The same group directly compared N1S3 N staging with AJCC N staging, using 603 patients from two prospective databases, and found the N1S3 system superior in terms of patient distribution, stratification, and parsimony. For instance, three of the AJCC groups (N2a, N2c, and N3) together contained less than 10% of all patients, whereas the smallest N1S3 group (III) contained 14%. The Kaplan–Meier disease-specific survival curves, which overlap each other in AJCC, separate widely in N1S3. The authors argued that accurate N staging is of particular importance in cSCC because nodal metastases often present late and it can be impossible to know which cutaneous primary led to nodal spread; furthermore, once a patient falls among the 5% of cSCC patients who develop nodal metastases, primary tumor factors no longer play as much of a role in the prognosis.21
Tumor-Node-Metastasis Staging: Next Year's Update
The eighth edition of the AJCC staging system will be implemented on January 1, 2018. One of the most prominent changes is that basal cell carcinomas, which had been included in the same AJCC staging system as cSCC from 1977 until 2009 until they were excluded starting in the seventh edition, have been brought under the same staging system as cSCC once more, along with all other NMSCs other than Merkel cell carcinoma. Conversely, all NMSCs occurring outside the head and neck have been excluded from the eighth-edition rubric and will fall under no AJCC staging system at all.
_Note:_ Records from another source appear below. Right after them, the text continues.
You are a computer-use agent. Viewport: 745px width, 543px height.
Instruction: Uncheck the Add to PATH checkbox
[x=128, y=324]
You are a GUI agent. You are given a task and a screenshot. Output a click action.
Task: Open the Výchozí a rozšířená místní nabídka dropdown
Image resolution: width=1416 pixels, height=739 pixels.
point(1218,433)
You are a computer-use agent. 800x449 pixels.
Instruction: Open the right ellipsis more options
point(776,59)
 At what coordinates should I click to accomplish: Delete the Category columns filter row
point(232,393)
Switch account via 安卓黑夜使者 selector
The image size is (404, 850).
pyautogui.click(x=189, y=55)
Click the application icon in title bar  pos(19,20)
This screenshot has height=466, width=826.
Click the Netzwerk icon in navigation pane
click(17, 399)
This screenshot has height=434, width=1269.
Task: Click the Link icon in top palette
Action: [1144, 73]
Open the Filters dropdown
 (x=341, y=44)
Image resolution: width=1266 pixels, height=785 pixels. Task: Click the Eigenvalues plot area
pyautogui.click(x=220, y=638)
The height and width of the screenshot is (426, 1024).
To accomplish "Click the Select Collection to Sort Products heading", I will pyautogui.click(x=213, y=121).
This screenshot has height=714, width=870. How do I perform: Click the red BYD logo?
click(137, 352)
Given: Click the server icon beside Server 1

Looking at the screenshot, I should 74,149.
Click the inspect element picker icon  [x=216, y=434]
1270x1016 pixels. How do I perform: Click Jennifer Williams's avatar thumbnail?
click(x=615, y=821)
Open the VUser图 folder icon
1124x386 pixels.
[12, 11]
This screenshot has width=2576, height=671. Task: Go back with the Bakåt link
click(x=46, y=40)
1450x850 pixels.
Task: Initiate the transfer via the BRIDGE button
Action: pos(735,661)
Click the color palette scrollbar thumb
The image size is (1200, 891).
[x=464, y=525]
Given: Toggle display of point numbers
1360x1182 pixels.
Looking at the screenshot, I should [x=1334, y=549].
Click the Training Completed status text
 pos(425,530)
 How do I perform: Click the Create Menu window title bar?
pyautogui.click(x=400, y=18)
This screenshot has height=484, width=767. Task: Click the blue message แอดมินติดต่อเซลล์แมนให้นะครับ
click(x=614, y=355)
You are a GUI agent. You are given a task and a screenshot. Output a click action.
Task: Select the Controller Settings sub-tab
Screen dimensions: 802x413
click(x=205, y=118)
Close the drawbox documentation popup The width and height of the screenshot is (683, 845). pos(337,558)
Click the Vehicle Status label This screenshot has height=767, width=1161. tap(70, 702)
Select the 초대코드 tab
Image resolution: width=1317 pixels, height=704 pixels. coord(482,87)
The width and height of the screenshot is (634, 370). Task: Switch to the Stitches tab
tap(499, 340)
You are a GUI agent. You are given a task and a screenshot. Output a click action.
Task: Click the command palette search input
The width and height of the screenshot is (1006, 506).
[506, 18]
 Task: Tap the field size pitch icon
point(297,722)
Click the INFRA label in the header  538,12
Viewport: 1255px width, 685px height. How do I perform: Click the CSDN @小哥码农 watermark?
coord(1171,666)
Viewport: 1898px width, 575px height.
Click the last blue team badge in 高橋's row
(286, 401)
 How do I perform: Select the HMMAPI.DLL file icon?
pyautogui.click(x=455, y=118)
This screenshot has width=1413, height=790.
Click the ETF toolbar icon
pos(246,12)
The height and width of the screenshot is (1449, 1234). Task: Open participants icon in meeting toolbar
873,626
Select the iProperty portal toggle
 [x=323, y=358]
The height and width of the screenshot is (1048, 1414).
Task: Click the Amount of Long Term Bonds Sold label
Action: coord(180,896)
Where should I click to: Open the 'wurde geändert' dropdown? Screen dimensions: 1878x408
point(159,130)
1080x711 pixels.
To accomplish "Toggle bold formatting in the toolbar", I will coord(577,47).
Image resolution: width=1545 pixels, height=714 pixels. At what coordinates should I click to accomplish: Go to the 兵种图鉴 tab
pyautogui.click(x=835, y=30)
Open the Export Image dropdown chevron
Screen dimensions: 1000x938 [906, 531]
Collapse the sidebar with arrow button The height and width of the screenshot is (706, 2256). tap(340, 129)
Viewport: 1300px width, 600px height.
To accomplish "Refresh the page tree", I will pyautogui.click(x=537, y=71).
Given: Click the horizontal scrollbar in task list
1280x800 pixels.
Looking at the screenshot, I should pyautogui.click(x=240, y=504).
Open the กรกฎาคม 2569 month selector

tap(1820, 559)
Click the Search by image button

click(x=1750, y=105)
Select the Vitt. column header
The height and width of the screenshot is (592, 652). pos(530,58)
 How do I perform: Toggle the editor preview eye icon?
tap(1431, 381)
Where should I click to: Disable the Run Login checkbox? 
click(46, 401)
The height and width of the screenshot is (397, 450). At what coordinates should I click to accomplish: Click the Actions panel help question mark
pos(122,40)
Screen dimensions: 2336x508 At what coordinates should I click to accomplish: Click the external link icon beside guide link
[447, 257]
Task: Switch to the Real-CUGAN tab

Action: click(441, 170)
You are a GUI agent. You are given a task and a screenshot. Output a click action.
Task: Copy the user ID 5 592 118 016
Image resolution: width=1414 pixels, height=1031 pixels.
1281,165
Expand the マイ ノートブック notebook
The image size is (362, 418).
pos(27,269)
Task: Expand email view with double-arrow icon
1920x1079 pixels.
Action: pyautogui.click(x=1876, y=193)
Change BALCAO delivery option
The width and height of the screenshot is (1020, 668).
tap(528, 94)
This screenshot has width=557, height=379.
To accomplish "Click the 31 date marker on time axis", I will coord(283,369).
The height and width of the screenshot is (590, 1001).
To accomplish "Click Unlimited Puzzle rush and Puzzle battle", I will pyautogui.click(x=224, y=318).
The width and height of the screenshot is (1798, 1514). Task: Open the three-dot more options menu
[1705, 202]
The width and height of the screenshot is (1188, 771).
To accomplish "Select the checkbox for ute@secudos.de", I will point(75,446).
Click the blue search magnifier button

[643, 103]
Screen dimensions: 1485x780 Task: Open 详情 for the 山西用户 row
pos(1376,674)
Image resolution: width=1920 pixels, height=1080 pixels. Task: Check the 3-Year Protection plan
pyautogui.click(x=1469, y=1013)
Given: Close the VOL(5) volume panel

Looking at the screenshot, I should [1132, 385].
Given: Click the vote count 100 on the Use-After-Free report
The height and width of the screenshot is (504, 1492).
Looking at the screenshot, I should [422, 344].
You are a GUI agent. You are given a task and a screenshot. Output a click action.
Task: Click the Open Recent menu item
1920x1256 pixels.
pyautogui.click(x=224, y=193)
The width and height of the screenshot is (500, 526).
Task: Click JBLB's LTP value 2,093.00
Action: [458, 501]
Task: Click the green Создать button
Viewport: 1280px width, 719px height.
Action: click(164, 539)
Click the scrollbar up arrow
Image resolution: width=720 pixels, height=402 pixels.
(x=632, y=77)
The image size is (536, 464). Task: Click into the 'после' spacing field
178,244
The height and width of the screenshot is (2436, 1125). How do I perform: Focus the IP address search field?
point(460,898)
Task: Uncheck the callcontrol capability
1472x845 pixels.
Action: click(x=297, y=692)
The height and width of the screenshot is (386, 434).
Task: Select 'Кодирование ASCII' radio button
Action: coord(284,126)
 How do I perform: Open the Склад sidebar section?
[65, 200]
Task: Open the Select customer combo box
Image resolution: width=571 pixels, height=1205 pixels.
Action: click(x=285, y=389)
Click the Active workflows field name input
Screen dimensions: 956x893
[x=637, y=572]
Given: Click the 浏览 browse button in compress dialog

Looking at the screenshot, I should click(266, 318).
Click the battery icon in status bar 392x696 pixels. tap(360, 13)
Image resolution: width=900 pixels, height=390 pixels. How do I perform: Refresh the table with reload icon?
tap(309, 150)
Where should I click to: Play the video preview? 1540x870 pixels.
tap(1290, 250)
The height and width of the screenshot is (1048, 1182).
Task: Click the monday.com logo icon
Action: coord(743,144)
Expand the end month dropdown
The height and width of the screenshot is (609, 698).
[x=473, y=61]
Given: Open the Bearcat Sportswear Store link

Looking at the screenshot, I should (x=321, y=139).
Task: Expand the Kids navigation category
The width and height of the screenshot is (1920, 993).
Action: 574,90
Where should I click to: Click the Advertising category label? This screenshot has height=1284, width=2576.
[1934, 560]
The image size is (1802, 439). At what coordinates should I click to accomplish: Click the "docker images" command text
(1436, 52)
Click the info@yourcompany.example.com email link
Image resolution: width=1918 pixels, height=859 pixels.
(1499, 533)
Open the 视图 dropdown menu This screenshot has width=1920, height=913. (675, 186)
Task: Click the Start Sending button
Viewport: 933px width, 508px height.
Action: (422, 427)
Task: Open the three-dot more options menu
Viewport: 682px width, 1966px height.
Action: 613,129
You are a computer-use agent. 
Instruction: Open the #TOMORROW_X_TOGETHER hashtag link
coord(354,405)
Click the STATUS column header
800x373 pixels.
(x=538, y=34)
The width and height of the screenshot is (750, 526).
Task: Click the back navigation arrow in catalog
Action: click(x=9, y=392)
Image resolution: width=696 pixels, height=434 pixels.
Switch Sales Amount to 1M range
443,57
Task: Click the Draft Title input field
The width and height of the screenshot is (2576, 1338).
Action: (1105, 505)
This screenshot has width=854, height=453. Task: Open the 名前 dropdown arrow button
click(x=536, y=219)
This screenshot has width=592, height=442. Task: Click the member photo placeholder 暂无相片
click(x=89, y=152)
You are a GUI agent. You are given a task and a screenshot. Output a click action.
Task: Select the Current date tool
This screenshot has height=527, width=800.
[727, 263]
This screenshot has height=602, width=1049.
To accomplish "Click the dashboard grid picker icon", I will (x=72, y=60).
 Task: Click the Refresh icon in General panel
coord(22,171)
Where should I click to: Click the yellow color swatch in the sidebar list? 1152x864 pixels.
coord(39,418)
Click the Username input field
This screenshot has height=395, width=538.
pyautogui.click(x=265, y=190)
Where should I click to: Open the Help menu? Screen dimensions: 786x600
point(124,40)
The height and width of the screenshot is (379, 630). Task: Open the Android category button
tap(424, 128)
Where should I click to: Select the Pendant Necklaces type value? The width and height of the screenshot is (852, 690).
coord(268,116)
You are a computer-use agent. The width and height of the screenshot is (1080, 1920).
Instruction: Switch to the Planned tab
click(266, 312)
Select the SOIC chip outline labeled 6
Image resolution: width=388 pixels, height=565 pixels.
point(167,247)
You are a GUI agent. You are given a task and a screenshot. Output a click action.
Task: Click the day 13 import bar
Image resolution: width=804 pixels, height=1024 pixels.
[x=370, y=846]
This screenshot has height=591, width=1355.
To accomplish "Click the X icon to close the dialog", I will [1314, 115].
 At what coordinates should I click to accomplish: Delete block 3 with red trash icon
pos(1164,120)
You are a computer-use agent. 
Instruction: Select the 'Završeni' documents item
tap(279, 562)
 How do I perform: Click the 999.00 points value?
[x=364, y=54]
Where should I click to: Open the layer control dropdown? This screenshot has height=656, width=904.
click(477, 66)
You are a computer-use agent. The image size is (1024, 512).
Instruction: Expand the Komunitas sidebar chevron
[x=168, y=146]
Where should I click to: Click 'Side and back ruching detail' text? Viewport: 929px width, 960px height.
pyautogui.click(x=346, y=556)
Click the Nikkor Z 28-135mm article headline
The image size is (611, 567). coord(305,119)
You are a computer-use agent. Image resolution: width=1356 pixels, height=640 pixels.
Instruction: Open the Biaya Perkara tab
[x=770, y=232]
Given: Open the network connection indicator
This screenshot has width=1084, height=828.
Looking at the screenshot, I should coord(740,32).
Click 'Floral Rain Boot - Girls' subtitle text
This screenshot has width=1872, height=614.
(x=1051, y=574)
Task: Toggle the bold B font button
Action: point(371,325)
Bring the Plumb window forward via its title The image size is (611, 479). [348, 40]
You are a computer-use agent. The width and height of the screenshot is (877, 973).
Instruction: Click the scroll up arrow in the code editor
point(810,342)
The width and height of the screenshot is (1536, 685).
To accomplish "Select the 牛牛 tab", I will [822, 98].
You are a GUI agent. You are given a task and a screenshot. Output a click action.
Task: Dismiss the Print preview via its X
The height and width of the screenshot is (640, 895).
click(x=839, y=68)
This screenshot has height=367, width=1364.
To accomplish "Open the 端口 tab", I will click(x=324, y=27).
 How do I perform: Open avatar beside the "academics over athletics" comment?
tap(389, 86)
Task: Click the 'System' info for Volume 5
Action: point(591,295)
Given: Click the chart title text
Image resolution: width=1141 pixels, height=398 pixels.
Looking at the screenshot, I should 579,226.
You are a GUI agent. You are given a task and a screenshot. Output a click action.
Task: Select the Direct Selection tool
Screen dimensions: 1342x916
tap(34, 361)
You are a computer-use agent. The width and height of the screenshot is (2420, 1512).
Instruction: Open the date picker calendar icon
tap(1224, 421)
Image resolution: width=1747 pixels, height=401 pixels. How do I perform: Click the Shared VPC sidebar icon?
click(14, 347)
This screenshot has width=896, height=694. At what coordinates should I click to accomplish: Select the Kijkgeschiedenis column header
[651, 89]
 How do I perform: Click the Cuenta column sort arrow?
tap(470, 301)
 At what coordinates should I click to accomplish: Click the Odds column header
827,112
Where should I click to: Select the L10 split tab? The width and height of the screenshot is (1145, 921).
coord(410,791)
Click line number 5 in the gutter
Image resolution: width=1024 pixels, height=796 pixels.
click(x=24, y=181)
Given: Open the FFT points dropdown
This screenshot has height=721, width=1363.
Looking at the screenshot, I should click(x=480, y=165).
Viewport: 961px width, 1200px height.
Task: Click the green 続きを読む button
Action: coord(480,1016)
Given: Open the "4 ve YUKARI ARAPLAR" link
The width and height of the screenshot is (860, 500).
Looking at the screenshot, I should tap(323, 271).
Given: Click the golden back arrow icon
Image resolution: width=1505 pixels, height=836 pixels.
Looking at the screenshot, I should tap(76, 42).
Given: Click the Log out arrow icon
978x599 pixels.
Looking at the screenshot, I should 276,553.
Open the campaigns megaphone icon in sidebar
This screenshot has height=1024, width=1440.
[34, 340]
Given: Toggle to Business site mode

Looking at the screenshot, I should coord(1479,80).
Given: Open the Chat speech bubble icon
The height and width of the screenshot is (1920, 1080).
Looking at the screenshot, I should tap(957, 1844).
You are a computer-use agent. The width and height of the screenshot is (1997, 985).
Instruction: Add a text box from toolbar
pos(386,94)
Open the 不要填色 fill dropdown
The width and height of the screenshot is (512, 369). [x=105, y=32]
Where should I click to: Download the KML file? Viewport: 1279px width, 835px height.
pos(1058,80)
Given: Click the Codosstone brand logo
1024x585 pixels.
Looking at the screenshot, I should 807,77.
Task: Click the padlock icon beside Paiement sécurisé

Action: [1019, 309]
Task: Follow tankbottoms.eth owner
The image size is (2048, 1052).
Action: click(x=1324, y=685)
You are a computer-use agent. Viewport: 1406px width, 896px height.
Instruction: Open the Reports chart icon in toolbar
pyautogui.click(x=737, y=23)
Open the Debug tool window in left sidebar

The T staging criteria have been simplified, and the N staging criteria have been updated to reflect the poor prognosis conferred by extranodal extension (Table 5).
DISCUSSION
Despite the widespread prevalence and rising incidence of NMSC, staging in this disease remains suboptimal, largely because of a lack of multivariate analysis of the prognostic influence of tumor, host, and treatment factors. The present AJCC staging system for NMSC, effective as of 2010, was more evidence-based than prior systems, and the upcoming eighth edition improves upon it still further. However, there is still no consideration for immunosuppression, or for other high-risk anatomic locations as defined in the National comprehensive cancer network (NCCN) guidelines, or for staging basal cell carcinoma separately. Ample room remains for prospectively designed multicenter studies of prognostic factors in NMSC and for validation of new proposed staging systems in diverse patient cohorts. A more accurate staging of NMSC would guide clinicians in targeting high-risk patients for adjuvant therapy and clinical trials.